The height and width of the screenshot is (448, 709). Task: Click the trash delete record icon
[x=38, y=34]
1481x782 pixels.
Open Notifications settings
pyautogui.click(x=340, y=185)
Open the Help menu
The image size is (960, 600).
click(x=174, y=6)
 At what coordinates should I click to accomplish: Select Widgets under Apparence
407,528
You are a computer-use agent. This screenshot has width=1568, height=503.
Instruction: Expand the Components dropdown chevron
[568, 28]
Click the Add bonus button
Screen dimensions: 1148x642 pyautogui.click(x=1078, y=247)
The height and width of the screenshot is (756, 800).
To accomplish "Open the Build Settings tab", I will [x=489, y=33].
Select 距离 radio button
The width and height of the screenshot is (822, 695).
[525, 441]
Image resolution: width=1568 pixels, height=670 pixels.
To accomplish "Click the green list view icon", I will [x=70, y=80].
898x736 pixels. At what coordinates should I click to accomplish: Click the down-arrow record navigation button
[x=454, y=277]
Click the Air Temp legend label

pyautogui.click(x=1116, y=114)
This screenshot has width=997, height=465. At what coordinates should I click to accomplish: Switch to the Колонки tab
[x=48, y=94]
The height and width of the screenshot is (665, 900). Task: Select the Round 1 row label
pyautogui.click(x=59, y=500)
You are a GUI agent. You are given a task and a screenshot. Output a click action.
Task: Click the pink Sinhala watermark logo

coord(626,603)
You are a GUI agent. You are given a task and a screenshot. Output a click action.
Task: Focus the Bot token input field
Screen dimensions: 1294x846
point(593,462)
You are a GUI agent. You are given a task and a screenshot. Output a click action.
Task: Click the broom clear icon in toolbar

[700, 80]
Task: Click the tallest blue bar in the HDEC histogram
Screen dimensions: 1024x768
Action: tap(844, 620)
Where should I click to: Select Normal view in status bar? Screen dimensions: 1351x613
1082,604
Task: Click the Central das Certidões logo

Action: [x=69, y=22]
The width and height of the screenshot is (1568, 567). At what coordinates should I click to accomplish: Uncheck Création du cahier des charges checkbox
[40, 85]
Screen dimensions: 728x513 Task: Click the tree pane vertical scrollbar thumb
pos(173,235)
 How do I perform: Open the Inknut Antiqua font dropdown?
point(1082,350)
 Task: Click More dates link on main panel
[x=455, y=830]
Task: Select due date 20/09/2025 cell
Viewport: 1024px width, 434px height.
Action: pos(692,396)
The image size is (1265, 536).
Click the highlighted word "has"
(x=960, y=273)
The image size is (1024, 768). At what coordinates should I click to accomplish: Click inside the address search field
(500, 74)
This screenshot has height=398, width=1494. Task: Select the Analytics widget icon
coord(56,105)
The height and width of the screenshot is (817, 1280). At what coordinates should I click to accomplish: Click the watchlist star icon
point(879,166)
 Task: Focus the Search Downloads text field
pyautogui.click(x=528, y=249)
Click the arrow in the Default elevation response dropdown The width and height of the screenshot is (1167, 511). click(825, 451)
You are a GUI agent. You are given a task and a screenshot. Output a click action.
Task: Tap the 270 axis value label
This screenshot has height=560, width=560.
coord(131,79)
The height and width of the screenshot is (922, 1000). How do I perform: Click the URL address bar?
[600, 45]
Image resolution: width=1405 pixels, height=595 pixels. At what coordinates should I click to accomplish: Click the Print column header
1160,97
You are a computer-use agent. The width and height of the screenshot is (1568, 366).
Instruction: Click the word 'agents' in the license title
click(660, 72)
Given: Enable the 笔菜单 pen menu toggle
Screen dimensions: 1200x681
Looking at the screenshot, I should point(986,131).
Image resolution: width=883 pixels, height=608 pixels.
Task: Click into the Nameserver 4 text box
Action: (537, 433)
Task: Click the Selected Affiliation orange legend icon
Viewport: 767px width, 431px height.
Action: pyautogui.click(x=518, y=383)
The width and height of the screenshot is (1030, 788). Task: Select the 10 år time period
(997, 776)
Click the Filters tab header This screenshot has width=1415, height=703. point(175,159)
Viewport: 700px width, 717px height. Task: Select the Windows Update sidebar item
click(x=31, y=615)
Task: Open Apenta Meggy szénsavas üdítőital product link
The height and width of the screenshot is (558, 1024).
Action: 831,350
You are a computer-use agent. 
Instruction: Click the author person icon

::::::

> _Task to carry out_
Nothing should be returned except the lines from the first line of the data above through the line with "Image resolution: width=1568", each one exact.

> _Expected output_
The height and width of the screenshot is (448, 709). Task: Click the trash delete record icon
[x=38, y=34]
1481x782 pixels.
Open Notifications settings
pyautogui.click(x=340, y=185)
Open the Help menu
The image size is (960, 600).
click(x=174, y=6)
 At what coordinates should I click to accomplish: Select Widgets under Apparence
407,528
You are a computer-use agent. This screenshot has width=1568, height=503.
Instruction: Expand the Components dropdown chevron
[568, 28]
Click the Add bonus button
Screen dimensions: 1148x642 pyautogui.click(x=1078, y=247)
The height and width of the screenshot is (756, 800).
To accomplish "Open the Build Settings tab", I will [x=489, y=33].
Select 距离 radio button
The width and height of the screenshot is (822, 695).
[525, 441]
Image resolution: width=1568 pixels, height=670 pixels.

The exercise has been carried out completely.